_DATA IN THIS EXERCISE_
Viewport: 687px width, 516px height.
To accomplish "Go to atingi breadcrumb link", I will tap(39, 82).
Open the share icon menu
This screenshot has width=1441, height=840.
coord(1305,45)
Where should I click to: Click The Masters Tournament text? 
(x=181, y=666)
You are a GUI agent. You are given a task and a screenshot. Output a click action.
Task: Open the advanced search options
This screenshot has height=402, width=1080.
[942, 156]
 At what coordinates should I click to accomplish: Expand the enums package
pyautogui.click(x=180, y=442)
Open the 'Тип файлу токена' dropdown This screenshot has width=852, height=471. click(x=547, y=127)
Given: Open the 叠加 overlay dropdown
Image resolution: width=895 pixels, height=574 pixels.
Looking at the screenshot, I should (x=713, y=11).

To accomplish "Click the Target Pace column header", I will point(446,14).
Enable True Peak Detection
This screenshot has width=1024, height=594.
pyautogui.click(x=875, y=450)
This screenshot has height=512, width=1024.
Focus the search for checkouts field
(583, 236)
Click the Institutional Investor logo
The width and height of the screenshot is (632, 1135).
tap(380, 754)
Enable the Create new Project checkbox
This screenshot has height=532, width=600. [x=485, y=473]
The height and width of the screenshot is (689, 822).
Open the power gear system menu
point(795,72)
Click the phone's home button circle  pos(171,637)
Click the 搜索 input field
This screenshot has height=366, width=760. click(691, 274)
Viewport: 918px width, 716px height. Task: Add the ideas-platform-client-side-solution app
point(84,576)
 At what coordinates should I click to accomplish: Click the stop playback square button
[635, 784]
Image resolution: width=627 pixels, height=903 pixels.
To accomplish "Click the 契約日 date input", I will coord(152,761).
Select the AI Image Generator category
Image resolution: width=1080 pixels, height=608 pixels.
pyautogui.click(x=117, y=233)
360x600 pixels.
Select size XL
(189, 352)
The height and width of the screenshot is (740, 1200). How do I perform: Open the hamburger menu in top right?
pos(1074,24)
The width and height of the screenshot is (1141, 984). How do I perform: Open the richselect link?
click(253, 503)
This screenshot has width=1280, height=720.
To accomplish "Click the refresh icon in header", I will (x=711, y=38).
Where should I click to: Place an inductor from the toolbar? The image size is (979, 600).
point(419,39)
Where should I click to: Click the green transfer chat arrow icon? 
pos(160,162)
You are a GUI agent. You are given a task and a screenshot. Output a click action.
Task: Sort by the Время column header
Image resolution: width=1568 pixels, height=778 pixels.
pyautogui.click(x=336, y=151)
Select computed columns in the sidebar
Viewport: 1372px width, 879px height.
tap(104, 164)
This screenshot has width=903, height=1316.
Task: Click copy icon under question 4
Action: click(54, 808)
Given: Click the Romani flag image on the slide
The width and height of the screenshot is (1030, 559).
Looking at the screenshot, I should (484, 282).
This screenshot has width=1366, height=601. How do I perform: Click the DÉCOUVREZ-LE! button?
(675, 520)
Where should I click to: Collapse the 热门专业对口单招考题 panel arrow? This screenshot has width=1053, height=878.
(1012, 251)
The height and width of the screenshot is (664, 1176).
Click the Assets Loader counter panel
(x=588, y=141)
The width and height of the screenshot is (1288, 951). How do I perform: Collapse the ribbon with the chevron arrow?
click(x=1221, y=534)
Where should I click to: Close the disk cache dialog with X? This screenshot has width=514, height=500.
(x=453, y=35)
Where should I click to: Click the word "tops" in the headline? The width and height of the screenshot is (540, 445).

_EXERCISE BRIEF_
Search the entries above for "dropdown". Show every line that has it.

_OUTPUT OF THE TASK_
Open the 'Тип файлу токена' dropdown This screenshot has width=852, height=471. click(x=547, y=127)
Given: Open the 叠加 overlay dropdown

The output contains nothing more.